Decision trees grow incrementally downward. The entirety of the training data is split up into smaller and smaller subsets. A subset is known as a node. The line connecting two nodes is called an edge (or a branch) which specifies a feature condition that splits data into subsequent nodes. The root node starts at the topmost position, and it has no incoming edge and zero or more outgoing edges. An internal node has just one incoming edge and two or more outgoing edges. Non-terminal nodes (such as root and internal nodes) contain feature conditions that separate data by different feature values. Leaf (or terminal) nodes have just one incoming edge and no outgoing edges.
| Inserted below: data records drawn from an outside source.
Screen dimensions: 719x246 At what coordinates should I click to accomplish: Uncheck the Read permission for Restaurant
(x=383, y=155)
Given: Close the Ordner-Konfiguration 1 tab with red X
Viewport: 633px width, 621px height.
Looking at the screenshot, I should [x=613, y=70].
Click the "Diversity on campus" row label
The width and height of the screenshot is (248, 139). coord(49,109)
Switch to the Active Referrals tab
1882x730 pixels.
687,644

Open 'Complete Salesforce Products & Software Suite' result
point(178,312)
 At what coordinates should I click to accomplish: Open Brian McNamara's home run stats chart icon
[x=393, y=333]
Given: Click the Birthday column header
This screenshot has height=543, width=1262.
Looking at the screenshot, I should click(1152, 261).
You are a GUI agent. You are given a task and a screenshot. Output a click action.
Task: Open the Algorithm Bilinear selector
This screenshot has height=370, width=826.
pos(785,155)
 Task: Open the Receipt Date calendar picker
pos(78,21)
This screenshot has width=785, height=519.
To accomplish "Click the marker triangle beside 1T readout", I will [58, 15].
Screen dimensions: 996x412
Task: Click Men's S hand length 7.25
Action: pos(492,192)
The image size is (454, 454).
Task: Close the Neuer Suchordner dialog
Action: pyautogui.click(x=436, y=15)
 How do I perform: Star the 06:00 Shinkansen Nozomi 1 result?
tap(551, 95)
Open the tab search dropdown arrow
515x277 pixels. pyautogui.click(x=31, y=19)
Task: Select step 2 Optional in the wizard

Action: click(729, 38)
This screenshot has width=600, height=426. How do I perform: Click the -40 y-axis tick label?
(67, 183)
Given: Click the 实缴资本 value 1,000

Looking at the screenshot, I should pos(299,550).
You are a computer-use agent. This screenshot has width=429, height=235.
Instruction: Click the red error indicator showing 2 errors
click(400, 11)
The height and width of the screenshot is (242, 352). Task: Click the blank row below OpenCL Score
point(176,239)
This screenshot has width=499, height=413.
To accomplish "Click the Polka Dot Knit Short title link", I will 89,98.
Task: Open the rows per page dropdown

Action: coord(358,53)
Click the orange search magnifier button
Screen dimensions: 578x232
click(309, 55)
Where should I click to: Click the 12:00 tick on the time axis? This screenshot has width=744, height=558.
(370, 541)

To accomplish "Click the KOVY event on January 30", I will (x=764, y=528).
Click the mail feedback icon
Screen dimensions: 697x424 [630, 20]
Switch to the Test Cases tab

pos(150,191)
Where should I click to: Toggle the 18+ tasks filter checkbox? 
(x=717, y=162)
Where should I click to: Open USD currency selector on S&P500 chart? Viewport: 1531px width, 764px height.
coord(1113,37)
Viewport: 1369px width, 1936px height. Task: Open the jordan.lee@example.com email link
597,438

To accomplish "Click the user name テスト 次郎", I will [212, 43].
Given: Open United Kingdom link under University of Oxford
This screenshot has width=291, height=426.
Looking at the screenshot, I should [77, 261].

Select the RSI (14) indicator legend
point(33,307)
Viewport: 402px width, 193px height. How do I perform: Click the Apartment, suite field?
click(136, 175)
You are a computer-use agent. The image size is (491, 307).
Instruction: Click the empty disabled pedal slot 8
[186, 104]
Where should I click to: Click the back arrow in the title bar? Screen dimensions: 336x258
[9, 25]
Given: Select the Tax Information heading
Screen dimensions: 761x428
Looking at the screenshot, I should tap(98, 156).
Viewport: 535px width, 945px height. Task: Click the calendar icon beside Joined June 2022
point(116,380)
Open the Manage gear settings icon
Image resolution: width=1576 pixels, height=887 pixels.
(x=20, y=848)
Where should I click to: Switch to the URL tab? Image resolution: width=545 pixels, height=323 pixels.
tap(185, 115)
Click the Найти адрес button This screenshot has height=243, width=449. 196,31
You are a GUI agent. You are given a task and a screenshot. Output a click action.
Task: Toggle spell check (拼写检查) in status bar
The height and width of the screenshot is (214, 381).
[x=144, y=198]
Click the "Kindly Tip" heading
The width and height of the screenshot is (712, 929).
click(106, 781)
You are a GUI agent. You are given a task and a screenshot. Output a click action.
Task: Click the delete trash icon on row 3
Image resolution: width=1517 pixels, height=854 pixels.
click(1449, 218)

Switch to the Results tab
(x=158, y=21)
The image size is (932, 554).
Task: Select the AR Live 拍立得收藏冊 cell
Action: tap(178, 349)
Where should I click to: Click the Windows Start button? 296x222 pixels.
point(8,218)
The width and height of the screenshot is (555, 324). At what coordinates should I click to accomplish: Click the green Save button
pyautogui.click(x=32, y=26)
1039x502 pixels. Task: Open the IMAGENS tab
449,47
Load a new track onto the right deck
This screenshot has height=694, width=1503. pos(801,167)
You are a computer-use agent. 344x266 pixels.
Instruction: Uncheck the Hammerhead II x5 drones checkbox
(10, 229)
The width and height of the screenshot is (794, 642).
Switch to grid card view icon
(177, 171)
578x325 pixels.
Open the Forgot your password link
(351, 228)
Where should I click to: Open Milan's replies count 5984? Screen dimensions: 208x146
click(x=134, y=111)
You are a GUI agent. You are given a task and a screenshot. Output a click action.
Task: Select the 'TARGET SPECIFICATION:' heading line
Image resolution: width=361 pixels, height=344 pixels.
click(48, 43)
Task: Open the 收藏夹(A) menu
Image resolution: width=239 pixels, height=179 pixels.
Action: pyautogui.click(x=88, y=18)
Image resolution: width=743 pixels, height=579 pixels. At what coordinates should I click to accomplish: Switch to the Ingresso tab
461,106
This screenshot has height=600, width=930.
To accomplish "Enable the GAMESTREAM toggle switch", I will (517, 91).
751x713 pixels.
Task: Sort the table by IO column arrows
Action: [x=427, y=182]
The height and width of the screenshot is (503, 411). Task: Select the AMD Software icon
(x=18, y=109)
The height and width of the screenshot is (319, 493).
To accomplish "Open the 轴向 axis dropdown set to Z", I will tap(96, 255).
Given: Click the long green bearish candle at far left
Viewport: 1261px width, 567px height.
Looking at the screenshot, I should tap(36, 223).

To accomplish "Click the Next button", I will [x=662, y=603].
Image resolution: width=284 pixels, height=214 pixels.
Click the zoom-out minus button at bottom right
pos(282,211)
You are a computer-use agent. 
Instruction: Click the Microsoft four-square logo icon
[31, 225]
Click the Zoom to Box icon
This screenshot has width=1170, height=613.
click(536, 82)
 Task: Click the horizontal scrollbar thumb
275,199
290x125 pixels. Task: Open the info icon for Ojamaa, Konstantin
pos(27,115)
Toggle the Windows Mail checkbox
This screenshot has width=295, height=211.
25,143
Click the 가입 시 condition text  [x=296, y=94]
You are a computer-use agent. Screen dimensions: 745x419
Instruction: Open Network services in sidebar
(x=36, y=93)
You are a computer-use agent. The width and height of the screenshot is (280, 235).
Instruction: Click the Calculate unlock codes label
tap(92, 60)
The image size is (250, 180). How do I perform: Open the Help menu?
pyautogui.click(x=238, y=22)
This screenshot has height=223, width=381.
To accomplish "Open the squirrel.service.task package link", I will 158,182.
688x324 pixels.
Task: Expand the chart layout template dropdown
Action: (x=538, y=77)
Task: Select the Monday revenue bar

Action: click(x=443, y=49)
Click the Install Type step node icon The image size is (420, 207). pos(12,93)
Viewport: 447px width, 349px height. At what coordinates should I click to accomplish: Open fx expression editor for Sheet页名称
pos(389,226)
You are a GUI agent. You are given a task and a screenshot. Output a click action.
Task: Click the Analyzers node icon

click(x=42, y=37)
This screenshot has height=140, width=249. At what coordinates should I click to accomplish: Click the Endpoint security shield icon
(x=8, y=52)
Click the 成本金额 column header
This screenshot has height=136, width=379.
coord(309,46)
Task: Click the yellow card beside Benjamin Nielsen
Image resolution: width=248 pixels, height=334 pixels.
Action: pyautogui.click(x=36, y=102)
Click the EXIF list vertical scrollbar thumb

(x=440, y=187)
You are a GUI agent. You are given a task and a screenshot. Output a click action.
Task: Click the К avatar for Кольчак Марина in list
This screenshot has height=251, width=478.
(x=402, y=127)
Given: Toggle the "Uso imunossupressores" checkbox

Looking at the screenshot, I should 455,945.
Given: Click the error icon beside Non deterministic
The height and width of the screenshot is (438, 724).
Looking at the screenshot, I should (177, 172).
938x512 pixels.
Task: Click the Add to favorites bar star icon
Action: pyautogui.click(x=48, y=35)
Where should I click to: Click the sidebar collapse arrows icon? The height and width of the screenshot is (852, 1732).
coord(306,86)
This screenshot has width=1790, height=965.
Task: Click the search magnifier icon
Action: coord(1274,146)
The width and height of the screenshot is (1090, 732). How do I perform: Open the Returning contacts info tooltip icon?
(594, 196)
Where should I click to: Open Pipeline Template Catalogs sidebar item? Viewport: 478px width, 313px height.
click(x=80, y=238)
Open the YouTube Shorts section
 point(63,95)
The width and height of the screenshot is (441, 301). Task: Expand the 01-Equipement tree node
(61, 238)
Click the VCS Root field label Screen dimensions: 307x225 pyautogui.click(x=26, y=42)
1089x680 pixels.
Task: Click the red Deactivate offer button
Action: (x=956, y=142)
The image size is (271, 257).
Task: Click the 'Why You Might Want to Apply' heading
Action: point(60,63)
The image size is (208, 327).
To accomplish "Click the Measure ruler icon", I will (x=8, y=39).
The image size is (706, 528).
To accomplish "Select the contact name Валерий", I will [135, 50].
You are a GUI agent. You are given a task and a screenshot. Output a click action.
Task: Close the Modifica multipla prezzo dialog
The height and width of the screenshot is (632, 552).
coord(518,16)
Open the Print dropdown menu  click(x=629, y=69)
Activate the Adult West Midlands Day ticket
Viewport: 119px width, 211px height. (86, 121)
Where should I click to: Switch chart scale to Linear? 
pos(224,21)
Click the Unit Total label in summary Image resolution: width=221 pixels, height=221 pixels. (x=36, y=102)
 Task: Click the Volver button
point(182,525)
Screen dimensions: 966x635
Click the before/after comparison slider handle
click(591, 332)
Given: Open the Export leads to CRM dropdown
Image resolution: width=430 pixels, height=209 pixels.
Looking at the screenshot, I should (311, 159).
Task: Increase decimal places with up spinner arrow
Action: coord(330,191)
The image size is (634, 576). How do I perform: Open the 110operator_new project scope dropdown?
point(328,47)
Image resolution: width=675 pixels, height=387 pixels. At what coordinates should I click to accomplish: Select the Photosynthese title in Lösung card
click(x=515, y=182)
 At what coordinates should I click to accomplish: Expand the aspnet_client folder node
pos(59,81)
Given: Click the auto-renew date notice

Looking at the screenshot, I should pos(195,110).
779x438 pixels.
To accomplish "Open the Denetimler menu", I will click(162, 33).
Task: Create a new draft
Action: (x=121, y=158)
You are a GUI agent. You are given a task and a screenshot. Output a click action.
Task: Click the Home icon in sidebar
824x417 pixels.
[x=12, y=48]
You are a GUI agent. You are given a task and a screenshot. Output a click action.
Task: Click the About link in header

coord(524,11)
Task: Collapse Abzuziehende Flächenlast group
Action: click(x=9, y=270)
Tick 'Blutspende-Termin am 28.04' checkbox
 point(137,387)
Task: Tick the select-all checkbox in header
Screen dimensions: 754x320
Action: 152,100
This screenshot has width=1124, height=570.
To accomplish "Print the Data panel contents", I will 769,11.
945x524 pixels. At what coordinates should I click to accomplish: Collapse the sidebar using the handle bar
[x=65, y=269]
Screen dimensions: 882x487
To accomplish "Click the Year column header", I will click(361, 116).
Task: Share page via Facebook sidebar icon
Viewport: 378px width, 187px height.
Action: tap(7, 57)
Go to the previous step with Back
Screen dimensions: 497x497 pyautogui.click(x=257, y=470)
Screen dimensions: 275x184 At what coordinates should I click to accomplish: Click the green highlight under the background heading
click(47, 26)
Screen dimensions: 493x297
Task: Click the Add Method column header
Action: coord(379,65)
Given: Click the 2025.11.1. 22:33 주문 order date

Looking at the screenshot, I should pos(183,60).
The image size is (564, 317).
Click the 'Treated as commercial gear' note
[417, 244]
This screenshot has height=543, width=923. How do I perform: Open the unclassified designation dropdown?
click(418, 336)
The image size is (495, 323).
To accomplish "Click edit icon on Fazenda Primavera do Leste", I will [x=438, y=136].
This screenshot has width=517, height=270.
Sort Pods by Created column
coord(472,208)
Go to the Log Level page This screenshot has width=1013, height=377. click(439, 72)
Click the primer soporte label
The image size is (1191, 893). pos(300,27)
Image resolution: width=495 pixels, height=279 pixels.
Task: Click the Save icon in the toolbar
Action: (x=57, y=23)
Each leaf node is assigned with a class label that all its instances are members of.

The benefits of using decision tree classifiers include:

- Implicit feature selection – The first few nodes at the top of the tree are essentially the most important features, thus feature selection is carried out implicitly as part of the decision tree construction.
- Less data preparation – Data transformation such as normalization and re-scaling, unlike in some other machine learning algorithms, are generally not required as they will not affect the outcomes of the tree construction.
- Modeling nonlinear relationships – There is no linear assumption of the data in decision tree which makes it a suitable learning algorithm for non-linear data.
- Ease in interpretation – Decision trees can be graphically depicted and it is straightforward to interpret and explain since it is analogous to how people actually make decisions.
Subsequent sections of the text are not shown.